My research mapped out a robust outline of young tenants’ key financial challenges and the rationale behind their decision-making, providing a vital insight into tenants’ perspectives on borrowing and highlighting how they view high-cost money-lending agencies and their awareness of the risks of indebtedness.

The findings of the report were both positive and negative. On the positive side, my work indicates that younger NCHA tenants are – despite what some might imagine – reasonably debt-literate. Those interviewed emphasised their aversion to borrowing and were very sceptical of agencies marketed as ‘easy lending options’ such as payday loan companies. The overwhelming majority were well aware that such ‘easy options’ were high-cost and high-risk. Their borrowing is often restricted to small amounts and few had either borrowed or would consider borrowing more substantial amounts unless there was an immediate or unforeseen necessity that could not be covered by their existing income.

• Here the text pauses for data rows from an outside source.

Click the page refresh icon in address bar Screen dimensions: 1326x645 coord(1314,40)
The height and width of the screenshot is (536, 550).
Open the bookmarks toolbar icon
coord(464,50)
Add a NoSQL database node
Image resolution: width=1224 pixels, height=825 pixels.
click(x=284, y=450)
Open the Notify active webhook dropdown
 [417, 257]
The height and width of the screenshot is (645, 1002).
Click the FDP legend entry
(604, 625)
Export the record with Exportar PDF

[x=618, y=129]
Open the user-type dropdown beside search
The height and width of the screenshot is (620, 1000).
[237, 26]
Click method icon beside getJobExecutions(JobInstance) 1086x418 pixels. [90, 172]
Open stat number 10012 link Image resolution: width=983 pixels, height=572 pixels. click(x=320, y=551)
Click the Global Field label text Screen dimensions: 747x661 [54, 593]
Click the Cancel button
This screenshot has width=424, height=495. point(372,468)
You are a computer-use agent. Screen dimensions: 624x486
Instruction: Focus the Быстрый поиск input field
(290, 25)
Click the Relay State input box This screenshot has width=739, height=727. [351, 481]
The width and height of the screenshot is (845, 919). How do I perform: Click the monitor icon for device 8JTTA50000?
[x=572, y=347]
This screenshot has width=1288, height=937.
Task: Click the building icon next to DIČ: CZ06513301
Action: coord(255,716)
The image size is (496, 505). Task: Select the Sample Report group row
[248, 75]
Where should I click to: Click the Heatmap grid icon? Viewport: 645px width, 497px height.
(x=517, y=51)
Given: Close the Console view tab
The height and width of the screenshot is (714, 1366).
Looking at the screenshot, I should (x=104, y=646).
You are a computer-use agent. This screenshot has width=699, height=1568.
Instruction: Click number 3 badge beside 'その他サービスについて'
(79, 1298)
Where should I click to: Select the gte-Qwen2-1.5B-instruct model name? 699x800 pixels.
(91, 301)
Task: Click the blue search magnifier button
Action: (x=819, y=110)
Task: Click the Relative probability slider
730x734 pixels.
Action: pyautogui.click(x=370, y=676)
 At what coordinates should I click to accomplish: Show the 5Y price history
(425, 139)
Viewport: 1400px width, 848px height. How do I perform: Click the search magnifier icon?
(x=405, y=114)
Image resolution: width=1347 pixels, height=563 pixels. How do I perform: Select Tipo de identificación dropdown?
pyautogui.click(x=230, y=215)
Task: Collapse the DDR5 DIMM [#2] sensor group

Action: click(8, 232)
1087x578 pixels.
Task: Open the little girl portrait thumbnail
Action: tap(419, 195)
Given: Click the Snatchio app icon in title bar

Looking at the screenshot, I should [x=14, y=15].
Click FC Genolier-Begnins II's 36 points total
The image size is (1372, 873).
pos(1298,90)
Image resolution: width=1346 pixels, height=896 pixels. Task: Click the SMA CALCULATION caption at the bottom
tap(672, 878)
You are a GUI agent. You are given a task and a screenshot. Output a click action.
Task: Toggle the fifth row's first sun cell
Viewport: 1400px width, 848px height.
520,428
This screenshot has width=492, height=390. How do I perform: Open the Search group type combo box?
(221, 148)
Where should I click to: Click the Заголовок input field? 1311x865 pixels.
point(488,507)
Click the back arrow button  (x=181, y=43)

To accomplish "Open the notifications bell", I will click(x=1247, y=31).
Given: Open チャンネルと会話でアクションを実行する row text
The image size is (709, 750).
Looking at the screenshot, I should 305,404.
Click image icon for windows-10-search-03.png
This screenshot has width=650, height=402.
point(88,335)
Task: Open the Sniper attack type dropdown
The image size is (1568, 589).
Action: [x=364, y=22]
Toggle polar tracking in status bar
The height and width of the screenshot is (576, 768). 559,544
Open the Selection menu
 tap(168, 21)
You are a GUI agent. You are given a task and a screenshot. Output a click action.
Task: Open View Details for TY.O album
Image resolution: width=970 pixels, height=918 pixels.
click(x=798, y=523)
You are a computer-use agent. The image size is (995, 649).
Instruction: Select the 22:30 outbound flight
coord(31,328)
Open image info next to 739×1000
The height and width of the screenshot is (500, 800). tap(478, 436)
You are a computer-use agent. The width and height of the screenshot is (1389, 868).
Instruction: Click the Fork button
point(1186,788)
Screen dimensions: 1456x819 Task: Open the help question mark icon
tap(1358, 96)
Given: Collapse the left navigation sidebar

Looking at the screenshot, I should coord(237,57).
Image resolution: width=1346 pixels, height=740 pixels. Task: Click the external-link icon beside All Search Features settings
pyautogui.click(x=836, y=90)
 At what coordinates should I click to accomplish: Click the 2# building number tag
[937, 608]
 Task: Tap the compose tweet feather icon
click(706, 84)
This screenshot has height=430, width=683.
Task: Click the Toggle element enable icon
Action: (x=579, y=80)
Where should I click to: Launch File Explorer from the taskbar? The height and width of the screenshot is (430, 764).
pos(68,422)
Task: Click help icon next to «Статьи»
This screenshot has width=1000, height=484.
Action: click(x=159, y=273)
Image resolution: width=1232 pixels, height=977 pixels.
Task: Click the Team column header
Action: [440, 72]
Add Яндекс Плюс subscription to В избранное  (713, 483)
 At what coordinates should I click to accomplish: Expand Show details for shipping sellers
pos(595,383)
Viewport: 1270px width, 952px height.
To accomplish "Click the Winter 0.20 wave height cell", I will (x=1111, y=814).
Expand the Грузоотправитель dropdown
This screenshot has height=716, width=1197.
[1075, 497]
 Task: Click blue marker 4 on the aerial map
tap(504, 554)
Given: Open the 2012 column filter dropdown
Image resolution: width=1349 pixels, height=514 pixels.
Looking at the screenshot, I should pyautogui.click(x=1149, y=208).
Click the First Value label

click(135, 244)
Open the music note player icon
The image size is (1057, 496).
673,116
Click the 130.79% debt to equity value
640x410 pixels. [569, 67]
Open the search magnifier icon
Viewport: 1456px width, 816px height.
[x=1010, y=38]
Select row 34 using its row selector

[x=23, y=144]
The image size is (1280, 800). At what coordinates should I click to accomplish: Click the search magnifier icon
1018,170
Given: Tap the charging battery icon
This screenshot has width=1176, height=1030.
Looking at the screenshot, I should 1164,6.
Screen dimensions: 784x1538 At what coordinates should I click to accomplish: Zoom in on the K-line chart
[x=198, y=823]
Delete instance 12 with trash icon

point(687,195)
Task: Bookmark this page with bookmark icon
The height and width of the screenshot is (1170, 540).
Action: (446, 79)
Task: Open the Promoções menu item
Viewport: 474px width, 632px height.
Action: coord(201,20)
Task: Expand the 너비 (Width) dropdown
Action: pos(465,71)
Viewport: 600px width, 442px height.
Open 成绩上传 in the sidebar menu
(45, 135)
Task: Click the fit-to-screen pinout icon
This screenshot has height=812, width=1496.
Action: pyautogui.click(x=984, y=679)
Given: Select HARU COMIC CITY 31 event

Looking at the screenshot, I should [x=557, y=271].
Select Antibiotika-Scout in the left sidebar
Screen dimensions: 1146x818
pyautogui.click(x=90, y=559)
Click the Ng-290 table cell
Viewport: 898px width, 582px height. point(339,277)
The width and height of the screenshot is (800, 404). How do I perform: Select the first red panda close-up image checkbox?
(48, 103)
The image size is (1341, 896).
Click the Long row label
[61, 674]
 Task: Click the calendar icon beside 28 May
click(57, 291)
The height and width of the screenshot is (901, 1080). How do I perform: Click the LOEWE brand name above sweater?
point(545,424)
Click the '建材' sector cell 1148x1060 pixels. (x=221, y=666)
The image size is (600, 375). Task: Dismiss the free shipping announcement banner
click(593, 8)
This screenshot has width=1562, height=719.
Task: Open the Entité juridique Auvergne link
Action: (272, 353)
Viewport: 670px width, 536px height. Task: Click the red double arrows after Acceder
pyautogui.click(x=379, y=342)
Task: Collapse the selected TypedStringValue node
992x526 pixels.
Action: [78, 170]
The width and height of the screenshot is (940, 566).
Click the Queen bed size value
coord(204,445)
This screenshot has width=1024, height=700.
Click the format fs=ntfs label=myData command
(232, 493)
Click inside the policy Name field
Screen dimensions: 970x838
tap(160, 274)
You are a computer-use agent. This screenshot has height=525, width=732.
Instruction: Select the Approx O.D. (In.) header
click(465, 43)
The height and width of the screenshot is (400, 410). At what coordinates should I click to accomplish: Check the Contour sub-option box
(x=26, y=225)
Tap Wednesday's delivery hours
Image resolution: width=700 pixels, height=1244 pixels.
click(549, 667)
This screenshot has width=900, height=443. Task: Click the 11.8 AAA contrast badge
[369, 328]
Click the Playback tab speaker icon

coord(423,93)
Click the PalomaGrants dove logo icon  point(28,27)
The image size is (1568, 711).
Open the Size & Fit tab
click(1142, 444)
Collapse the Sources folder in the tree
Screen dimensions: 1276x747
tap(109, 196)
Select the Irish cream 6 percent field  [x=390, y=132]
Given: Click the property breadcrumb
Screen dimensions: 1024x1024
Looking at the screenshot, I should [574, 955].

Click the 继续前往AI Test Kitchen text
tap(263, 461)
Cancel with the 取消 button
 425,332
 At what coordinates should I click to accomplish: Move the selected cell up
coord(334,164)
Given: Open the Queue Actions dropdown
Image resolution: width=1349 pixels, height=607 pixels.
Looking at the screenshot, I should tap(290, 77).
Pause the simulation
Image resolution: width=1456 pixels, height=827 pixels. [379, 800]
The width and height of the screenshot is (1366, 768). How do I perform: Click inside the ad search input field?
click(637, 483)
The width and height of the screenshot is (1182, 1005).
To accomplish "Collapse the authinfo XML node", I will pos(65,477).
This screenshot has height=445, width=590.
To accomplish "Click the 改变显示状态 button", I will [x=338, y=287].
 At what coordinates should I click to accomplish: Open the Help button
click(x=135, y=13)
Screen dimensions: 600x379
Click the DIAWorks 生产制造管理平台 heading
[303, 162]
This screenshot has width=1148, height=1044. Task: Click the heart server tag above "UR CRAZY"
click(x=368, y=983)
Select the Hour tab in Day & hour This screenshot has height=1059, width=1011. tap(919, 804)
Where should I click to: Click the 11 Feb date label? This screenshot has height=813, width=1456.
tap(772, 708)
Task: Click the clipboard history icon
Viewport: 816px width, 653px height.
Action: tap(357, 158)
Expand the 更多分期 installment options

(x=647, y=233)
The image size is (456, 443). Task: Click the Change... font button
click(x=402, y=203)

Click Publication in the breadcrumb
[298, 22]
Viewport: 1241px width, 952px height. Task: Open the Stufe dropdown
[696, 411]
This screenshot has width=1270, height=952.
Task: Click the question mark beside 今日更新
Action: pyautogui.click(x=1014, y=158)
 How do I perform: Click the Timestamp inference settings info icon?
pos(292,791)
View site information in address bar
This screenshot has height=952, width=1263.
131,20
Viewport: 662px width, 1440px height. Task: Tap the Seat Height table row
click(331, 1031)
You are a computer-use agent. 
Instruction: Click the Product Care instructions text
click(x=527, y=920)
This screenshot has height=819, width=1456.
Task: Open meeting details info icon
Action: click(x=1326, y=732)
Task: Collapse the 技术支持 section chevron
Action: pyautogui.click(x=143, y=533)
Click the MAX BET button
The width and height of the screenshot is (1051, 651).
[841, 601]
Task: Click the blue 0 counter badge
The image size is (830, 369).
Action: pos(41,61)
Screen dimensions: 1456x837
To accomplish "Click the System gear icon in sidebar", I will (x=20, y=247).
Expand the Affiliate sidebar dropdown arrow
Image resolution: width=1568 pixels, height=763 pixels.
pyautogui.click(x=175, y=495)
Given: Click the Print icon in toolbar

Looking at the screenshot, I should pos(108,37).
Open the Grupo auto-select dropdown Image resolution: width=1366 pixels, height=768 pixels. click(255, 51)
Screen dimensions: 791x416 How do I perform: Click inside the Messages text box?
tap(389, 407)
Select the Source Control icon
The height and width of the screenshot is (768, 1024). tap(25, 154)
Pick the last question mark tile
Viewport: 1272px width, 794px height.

However the study shows that there are still limitations in young tenants’ financial knowledge, particularly in relation to responsible borrowing. Worryingly the study indicates that there is a lack of ‘future-thinking’ amongst tenants with regard to money-management. For example, the majority of young tenants’ debt awareness has been acquired due to their own or their friends’ and family members’ bad experiences of borrowing. This suggests a potentially dangerous situation where young people are learning about debt through being in debt rather than part of a preventative strategy of managing their finances successfully.

Moreover, their aversion to borrowing did not discriminate between more responsible borrowing options (such as Credit Unions) and other less stable lending services. Many instead expressed a preference to borrow small amounts from friends and family only when absolutely necessary, potentially leading to financial exclusion or future debt problems when these option are not available. Younger tenants are not inclined to enter into more stable borrowing programmes, such as bank loans, rather they emphasised the importance of being able to access money quickly. Such information is of key importance to developing an effective strategy for encouraging more responsible borrowing.

My research concludes by recommending that the NCHA might take into account in their financial responsibility strategy measures such as encouraging structured borrowing, providing preventative financial education, and supporting efficient lending practices such as Credit Unions.